Clearer weather is associated with higher relative frequency of rentals.

As windspeed increases, both gamma 1 and gamma 2 tend to decrease. Bike rentals in clear weather tend to be associated with higher wind speeds. As humidity increases, both gamma 1 and gamma 2 tend to increase. Bike rentals in cloudy weather and light rain/snow weather tend to be associated with higher humidity. As month increases, both gamma 1 and gamma 2 tend to increase. Bike rentals in clear and cloudy weather tend to be associated with a later month. As normalized temperature increases, gamma 1 increases and gamma 2 decreases. Bike rentals in clear weather tend to be associated with a higher temperature. As count of total rental bikes increases, gamma 1 increases and gamma 2 decreases. Bike rentals in clear weather tend to be associated with a larger count of total rental bikes.

windspeed is negatively correlated with hum, mnth, temp, and cnt. hum is positively correlated with mnth, and approximately uncorrelated with temp and cnt. mnth is positively correlated with temp and cnt. temp is positively correlated with cnt. Based on the length of each of the variable’s lines, they are approximately equal meaning they are about equally related to the principal components.

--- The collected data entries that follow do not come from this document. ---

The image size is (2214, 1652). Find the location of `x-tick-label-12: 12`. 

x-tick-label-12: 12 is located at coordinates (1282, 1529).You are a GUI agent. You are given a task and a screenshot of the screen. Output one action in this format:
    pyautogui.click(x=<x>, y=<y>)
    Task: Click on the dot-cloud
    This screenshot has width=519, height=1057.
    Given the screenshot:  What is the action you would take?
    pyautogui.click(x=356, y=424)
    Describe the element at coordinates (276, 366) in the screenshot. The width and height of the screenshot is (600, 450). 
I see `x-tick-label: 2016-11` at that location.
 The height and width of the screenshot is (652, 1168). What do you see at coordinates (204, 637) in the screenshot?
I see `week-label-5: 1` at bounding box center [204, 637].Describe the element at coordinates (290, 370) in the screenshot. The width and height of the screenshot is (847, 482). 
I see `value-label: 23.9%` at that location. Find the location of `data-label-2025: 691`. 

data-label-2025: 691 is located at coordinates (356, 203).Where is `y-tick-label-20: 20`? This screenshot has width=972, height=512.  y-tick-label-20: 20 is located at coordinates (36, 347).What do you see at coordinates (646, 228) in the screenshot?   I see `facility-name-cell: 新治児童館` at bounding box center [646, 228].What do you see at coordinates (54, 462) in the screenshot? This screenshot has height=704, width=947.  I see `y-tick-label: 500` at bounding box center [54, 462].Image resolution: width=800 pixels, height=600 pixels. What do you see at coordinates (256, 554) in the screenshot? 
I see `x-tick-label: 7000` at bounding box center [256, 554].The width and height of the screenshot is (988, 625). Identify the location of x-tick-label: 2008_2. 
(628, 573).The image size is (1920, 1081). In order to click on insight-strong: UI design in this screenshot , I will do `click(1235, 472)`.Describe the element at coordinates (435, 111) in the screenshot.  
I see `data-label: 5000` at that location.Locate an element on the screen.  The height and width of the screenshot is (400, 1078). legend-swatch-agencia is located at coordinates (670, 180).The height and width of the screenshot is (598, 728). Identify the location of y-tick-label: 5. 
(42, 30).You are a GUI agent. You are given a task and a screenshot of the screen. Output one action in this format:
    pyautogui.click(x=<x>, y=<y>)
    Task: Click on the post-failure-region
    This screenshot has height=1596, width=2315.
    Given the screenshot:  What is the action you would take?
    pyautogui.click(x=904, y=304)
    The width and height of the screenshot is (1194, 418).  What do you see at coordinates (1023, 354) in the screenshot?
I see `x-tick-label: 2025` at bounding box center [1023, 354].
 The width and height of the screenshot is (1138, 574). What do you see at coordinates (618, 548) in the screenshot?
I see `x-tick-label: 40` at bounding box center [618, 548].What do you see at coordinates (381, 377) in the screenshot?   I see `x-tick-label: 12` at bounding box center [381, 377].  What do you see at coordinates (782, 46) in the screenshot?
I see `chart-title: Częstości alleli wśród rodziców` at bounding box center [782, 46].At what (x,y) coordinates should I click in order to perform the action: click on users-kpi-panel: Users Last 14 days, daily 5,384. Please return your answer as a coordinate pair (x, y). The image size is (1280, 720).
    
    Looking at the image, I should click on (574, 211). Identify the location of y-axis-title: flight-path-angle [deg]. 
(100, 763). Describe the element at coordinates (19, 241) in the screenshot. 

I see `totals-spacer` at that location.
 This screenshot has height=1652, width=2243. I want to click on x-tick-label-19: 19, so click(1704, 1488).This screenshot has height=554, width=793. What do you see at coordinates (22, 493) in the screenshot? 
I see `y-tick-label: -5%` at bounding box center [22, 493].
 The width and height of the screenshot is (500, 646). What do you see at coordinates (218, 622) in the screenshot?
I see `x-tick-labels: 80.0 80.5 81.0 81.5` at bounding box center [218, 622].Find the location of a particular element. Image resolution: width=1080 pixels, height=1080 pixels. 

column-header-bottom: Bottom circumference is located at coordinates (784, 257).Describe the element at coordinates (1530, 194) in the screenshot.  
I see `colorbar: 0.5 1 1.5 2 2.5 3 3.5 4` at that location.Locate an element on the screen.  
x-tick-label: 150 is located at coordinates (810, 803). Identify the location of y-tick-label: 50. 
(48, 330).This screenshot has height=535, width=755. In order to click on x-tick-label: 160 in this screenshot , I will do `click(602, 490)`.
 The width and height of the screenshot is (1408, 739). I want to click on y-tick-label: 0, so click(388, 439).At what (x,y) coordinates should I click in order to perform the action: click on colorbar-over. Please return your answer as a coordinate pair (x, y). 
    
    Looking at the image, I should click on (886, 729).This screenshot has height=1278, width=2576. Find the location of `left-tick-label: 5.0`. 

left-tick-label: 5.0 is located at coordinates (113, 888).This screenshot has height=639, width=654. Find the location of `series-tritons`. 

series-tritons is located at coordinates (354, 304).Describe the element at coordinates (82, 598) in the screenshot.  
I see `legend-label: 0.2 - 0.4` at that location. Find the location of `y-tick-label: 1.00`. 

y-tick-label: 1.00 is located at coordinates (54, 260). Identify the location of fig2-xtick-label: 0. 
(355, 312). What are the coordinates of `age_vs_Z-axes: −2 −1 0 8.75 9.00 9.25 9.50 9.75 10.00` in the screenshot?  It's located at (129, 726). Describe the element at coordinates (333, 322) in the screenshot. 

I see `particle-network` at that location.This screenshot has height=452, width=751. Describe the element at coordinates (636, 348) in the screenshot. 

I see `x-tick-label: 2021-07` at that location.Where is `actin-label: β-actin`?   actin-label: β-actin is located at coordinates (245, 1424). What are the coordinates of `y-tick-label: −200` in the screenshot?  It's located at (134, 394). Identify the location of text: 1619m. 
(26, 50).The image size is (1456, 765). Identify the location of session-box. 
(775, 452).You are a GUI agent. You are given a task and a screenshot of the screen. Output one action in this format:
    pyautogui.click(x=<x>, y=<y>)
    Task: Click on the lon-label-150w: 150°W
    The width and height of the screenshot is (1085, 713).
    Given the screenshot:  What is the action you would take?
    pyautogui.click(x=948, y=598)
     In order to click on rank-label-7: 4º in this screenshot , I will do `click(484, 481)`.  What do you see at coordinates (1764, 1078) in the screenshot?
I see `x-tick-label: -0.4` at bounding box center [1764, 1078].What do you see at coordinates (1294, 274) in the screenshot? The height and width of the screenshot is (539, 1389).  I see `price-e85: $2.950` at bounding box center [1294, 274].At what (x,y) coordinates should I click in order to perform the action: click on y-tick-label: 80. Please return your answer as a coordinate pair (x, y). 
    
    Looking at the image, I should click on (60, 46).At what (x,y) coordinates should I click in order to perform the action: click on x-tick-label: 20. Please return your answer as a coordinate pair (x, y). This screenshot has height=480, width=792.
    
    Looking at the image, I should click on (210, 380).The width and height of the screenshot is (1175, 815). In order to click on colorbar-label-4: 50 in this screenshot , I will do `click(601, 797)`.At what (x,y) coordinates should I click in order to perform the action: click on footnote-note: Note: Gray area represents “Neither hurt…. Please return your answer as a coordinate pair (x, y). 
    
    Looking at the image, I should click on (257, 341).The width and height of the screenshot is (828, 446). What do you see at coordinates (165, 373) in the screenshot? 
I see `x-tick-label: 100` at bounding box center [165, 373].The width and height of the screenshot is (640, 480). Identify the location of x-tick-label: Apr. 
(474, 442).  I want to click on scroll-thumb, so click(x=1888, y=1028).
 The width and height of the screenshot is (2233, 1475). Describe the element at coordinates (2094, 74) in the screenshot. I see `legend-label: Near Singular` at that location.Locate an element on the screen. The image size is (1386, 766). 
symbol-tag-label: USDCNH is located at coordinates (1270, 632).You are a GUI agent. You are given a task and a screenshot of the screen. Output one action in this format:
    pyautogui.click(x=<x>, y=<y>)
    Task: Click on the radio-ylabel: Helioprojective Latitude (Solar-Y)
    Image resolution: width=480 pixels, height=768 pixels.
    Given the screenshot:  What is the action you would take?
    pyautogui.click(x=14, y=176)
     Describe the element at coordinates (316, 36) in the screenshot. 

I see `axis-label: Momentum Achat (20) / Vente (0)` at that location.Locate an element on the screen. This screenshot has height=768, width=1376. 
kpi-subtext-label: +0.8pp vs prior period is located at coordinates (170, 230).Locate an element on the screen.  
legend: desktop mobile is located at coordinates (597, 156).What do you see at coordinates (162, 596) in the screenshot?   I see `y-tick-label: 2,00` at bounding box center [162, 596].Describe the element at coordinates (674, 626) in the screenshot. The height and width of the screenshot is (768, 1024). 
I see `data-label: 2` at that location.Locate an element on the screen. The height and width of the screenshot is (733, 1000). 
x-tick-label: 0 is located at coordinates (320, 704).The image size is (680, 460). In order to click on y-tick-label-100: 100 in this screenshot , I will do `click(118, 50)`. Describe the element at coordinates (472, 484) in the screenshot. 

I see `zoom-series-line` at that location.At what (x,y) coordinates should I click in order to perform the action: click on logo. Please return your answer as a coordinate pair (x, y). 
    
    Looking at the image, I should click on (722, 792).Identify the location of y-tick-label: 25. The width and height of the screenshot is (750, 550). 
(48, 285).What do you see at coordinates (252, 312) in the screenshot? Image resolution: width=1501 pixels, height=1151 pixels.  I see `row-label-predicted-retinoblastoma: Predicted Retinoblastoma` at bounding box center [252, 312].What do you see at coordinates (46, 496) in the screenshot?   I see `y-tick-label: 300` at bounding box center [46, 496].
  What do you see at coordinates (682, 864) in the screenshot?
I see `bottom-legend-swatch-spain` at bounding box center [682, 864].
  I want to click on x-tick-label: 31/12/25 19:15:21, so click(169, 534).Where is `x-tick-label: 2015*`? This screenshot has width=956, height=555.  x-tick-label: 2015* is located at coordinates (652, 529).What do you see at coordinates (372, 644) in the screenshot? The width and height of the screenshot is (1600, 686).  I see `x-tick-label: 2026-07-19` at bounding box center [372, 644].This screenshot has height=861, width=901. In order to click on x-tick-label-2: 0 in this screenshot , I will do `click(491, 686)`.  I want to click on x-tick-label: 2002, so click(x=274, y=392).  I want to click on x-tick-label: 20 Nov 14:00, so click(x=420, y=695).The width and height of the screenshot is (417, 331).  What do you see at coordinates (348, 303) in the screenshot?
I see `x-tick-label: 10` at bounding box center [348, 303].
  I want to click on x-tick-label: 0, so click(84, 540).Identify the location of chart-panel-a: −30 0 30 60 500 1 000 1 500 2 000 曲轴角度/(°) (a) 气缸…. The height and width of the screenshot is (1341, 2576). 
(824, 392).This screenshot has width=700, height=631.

Overall, the clearer the weather, the more bike rentals. Windspeed and temperature seem to be positively associated with clearer weather, while humidity is associated with more rainy/snowy weather, which makes sense because of precipitation. All of this information can suggest that the ideal condition for bike share users is clear weather with high temperature and windspeed, and low humidity.

Conclusion

Overall, we find higher daily ridership in summer months than in winter months, where the increases and decreases are gradual by month. We also find a larger proportion of ridership by casual users in summer months than in winter months. The overall ridership increased in the year 2012 compared to the year 2011. Whether a day is a working day or not is correlated with ridership. Summer is the only month where the ridership on non-working days exceed the ridership on working days. Weather is another factor that has a detrimental impact on ridership. We find a significantly smaller ridership in days where there is light rain or light snow. However, whether the weather is clear, partly cloudy, cloudy, or misty has a much smaller impact on ridership.